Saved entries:
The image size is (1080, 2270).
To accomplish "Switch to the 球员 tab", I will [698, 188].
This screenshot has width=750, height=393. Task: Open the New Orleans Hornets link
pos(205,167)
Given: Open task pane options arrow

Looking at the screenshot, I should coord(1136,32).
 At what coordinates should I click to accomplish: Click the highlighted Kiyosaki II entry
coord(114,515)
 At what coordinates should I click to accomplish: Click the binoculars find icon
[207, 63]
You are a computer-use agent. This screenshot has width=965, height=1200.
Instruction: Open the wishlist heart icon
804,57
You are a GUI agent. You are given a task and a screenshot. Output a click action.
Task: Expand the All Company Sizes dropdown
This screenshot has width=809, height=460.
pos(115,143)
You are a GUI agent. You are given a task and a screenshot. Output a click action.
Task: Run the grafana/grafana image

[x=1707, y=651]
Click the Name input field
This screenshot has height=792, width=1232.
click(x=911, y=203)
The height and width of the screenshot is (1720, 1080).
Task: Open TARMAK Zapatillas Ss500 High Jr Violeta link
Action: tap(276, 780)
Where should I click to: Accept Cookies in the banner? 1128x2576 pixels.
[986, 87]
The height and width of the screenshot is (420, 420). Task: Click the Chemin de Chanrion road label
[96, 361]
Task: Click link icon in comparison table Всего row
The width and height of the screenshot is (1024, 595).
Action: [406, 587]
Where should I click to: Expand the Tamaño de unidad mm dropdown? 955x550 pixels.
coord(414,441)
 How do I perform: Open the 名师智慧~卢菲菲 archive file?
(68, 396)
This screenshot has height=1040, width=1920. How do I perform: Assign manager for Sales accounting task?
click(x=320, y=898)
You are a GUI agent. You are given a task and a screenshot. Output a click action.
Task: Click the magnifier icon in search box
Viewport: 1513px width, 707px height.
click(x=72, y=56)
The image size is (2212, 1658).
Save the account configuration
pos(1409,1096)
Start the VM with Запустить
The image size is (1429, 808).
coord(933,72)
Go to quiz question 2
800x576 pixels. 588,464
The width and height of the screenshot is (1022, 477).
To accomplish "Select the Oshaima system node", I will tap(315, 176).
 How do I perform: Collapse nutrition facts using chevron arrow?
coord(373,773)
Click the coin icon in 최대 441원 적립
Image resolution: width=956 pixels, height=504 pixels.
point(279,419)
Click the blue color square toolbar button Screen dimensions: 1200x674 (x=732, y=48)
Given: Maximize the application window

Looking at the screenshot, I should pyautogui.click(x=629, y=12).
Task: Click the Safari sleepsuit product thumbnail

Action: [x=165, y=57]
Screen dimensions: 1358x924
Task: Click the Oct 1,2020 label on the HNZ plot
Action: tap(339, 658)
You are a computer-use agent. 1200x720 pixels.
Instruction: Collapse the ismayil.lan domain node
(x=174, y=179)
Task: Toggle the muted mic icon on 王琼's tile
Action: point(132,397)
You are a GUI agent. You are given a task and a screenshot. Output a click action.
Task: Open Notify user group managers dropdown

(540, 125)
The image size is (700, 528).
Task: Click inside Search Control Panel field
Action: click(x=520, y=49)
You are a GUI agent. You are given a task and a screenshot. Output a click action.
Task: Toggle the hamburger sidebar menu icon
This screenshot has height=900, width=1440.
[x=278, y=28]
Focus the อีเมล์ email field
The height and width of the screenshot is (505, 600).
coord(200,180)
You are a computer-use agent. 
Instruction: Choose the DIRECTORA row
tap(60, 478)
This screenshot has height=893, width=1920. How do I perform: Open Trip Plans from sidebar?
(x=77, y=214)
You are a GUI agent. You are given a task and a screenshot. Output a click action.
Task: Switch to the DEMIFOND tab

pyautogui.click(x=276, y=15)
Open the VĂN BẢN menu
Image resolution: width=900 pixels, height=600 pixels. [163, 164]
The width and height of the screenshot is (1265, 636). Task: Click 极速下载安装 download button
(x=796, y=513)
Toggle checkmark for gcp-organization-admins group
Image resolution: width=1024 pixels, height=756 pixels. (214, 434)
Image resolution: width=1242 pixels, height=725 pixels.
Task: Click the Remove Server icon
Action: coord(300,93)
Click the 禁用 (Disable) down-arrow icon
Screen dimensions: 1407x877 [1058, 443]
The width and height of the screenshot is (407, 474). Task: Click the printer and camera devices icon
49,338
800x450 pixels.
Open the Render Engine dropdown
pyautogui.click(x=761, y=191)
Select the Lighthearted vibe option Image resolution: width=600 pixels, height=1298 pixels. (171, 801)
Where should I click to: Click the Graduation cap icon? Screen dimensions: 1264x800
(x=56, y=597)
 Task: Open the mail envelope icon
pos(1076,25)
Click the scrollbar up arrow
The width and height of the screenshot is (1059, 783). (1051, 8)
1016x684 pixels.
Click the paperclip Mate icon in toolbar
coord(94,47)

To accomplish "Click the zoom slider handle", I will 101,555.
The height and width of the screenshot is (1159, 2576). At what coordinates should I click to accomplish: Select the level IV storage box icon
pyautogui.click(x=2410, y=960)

INSTRUCTIONS FOR THE TASK: Where a line of the entries above holds the word "computer", return that line.

TASK SOLUTION:
You are a computer-use agent. This screenshot has width=965, height=1200.
You are a computer-use agent. 1200x720 pixels.
You are a computer-use agent. 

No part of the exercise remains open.